O maior número de respostas veio de Espanha (21.2%), Portugal (16.7%), Argentina (15.6%) e Venezuela (4.4%); a maioria dos inquiridos são artistas (músicos, compositores, intérpretes ou instrumentistas), seguidos dos produtores e agentes, sendo grande parte empreendedores independentes.

As respostas revelam que 77% dos inquiridos trabalham exclusivamente no setor da música e/ou cultura e que 74.2% pensaram em abandonar a atividade e escolher outra profissão.

Quando se fala dos efeitos diretos da crise, 69,6% identificam oportunidades para o desenvolvimento do seu trabalho e 86.3% dizem-se preparados para assumir mudanças na organização do trabalho.

No entanto, quando a questão é sobre o estado de espírito, só 23% se mostram cheios de ânimo para enfrentar os desafios que o setor tem pela frente, enquanto 30% estão moderadamente ou pouco animados para prosseguir e 32,5% revelam-se mesmo muito preocupados com as consequências da crise.

Porque as crises são momentos por excelência de questionamento e oportunidades para recomeçar e fazer melhor, a sondagem revela que 23,7% dos criadores e empreendedores incorporam nos seus projetos iniciativas ligadas à sustentabilidade de forma sistemática; 27.6% quase sempre e 34.1% algumas vezes.

A crise veio pôr em causa as formas tradicionais de trabalho, mostrando que o recurso e a adaptação aos meios digitais podem fazer a diferença, mas nem todos estão igualmente preparados. Para 32.9% os conteúdos online são uma oportunidade e para 28.4% são um estímulo à criatividade. Para 14% são uma limitação e 7,1% sentem que cria insegurança, enquanto 6.3% revelam-se impotentes face ao desconhecimento do meio e 4% consideram que são uma ameaça ao seu trabalho.

As opiniões são, por isso, muito díspares sobre a importância dos concertos e sessões de músicos ao vivo online: 27.1% consideram que são uma limitação para gerar rendimentos;  20.1% entendem como uma possibilidade para chegar a um maior número de espetadores; 17.8% julgam tratar-se de uma alternativa que compromete a qualidade do trabalho, enquanto 16.3% consideram que aumenta a difusão do trabalho e 14.9% veem como oportunidade de internacionalização.

Uma questão quase consensual é a das receitas provenientes do online com 81.5% a defender que os conteúdos online deveriam ser pagos, o que poderia ser uma alternativa de rendimentos para artistas e promotores.

Sobre a forma mais equilibrada de salvaguardar as músicas populares e patrimoniais e a sua diversidade, no mercado musical independente, as opiniões dos inquiridos apontam uma variedade de caminhos: 25.6% pensam que é preciso fortalecer a rede de produção das manifestações musicais de povoações e comunidades tradicionais; 21.8% acham que se devem repensar espaços de diálogo entre a tradição e o contemporâneo; 21.2% apostariam em criar oportunidades em grandes eventos e festivais; 16.6% defendem que é preciso produzir espaços de reflexão sobre a valorização da diversidade; 13.5%, por seu turno, acreditam que se deve garantir a existência de uma categoria "grupos tradicionais" nas diversas convocatórias.
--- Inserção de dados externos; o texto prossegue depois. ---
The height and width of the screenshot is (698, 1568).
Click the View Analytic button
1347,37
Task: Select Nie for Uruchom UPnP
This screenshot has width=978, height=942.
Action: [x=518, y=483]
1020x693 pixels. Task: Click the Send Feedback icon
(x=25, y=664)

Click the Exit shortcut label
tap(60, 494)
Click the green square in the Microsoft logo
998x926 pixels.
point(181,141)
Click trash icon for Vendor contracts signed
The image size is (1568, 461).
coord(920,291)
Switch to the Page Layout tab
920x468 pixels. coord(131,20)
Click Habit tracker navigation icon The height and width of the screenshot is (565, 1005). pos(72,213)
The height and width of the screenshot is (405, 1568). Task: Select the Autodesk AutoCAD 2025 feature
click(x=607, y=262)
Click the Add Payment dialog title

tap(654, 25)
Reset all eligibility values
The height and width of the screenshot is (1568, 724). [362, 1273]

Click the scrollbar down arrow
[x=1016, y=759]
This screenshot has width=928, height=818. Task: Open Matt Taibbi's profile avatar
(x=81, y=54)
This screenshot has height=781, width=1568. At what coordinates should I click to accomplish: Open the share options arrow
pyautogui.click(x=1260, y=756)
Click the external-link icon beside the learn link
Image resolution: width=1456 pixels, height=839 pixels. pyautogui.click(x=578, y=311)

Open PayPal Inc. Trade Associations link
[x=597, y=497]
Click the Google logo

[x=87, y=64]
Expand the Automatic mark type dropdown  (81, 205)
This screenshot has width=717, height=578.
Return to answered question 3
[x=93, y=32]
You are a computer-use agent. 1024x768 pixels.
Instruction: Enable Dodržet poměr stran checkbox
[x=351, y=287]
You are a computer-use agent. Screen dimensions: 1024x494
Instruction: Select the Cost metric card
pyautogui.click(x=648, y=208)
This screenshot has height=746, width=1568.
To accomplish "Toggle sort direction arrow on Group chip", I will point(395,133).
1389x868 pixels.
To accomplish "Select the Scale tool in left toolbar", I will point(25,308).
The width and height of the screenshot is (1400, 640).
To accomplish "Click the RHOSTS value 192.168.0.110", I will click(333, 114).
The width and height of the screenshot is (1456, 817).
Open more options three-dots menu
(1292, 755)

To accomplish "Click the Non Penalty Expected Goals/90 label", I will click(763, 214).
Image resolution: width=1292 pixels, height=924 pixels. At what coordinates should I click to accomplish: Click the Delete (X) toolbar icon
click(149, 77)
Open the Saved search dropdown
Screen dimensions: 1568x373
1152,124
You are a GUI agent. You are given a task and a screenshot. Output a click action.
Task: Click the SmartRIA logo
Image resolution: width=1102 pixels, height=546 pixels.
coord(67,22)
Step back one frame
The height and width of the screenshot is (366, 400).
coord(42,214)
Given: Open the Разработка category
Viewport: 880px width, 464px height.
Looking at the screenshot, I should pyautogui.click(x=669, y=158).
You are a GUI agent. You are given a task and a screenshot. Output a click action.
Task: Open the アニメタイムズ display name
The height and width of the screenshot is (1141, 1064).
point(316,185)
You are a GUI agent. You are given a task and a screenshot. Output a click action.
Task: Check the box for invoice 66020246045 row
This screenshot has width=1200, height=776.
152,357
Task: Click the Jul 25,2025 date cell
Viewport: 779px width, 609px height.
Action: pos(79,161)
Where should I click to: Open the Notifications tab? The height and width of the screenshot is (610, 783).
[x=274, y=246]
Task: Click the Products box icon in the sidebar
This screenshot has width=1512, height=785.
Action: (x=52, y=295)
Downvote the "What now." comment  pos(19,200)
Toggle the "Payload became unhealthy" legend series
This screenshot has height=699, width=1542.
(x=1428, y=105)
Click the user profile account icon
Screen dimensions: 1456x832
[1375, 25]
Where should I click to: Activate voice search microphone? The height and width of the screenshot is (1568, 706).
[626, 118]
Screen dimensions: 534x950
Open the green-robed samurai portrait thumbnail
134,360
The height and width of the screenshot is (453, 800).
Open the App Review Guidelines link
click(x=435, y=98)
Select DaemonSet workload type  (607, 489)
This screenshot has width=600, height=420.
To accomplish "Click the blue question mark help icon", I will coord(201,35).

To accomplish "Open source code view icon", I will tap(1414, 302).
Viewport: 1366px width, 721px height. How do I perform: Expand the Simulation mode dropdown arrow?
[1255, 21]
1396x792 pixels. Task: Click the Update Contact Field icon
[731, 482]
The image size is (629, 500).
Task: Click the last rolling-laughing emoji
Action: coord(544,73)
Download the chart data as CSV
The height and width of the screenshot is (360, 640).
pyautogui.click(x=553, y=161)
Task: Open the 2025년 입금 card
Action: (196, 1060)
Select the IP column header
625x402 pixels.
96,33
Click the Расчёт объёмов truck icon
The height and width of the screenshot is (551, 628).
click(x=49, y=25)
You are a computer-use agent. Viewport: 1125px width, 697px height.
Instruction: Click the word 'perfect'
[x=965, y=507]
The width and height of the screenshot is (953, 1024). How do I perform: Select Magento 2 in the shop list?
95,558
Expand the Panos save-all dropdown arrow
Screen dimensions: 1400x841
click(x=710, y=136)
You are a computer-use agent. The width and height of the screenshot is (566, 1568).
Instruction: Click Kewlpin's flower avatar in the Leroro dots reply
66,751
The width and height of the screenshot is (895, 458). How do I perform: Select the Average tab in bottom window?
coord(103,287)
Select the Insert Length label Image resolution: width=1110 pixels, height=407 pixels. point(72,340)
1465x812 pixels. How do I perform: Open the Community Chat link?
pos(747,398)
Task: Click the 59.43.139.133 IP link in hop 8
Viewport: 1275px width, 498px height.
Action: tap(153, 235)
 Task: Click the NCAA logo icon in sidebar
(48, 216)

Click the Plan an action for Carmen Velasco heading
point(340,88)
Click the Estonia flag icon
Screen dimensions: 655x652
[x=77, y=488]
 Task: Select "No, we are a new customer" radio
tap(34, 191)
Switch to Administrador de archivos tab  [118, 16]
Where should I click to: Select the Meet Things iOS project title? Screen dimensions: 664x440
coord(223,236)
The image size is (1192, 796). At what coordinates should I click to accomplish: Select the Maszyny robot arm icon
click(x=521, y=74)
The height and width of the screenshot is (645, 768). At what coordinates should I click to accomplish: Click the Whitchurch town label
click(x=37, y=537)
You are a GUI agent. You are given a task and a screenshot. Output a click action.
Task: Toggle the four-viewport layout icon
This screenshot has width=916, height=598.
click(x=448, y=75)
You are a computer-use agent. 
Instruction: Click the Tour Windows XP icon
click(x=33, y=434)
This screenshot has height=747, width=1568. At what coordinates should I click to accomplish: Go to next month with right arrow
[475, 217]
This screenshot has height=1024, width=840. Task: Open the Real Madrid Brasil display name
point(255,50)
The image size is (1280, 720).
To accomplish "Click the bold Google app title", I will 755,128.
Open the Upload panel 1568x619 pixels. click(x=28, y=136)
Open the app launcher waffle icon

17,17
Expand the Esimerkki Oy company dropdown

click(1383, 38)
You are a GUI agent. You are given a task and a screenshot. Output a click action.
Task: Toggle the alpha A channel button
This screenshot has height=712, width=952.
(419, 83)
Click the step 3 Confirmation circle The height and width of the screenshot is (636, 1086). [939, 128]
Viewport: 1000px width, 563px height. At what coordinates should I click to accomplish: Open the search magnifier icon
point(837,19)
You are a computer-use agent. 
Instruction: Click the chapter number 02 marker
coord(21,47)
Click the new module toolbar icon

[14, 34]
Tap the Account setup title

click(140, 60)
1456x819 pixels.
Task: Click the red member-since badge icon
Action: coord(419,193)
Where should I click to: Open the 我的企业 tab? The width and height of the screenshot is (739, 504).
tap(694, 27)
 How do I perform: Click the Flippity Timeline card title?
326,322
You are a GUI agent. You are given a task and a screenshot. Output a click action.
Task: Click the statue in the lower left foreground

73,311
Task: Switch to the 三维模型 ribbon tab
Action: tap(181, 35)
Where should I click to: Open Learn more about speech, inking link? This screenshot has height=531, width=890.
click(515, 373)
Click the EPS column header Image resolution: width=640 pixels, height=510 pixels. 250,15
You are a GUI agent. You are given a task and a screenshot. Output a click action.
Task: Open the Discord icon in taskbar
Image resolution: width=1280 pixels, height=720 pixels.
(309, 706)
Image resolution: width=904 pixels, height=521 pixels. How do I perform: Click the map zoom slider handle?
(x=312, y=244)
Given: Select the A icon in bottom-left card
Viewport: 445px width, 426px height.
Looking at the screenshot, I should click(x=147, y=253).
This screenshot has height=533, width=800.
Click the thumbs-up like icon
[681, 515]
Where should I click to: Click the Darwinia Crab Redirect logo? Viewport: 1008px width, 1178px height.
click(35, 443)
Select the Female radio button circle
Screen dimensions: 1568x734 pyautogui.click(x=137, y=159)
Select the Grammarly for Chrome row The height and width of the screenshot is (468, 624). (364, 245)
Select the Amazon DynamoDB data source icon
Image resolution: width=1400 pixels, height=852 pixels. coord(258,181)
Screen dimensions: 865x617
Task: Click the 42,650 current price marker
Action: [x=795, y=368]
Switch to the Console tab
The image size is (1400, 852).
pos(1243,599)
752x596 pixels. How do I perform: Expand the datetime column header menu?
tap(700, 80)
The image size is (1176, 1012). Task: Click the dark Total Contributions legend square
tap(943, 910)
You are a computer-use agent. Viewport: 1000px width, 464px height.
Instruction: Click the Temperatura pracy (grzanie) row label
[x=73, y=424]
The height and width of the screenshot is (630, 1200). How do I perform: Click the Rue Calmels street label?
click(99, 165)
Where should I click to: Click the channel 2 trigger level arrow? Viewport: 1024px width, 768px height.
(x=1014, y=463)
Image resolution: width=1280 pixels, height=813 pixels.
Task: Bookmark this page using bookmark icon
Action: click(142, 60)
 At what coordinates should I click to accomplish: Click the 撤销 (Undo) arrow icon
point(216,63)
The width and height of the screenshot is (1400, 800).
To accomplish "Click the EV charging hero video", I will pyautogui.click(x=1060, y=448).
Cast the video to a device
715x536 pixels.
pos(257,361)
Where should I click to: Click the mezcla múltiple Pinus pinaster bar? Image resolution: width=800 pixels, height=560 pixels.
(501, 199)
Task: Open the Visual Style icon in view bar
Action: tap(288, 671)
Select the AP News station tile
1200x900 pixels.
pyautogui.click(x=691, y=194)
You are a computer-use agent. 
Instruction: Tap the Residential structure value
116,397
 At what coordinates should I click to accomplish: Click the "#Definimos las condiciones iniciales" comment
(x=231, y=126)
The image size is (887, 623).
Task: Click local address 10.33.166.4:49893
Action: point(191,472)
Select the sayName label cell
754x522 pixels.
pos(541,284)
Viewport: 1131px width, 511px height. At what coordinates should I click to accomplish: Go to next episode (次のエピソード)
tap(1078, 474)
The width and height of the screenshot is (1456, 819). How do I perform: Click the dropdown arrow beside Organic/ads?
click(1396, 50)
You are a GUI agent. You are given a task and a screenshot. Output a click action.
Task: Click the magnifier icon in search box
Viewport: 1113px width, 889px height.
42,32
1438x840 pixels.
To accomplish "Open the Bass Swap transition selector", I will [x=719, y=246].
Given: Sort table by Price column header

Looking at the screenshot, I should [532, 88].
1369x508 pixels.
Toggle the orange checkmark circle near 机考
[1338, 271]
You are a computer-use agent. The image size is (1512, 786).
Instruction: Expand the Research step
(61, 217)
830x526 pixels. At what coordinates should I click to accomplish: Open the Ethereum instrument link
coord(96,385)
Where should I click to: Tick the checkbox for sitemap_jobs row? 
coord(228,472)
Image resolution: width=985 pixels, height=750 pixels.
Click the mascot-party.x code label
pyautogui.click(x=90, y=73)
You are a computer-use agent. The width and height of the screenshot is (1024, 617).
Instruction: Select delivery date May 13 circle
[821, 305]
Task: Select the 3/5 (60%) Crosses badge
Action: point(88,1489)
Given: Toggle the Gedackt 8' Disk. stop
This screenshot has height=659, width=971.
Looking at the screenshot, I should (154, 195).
Para divulgação do trabalho, 57, 8% apostam nas feiras especializadas, 33.9% nas feiras gerais, com várias disciplinas artísticas e 5.8% preferem as macro feiras e, na impossibilidade de atividades com público, 65.7% consideram uma boa opção realizar edições 2020 online.

Como conclusão, refira-se que, num setor de trabalho maioritariamente independente, 54.2% dos intervenientes atribuem uma grande importância ao trabalho colaborativo.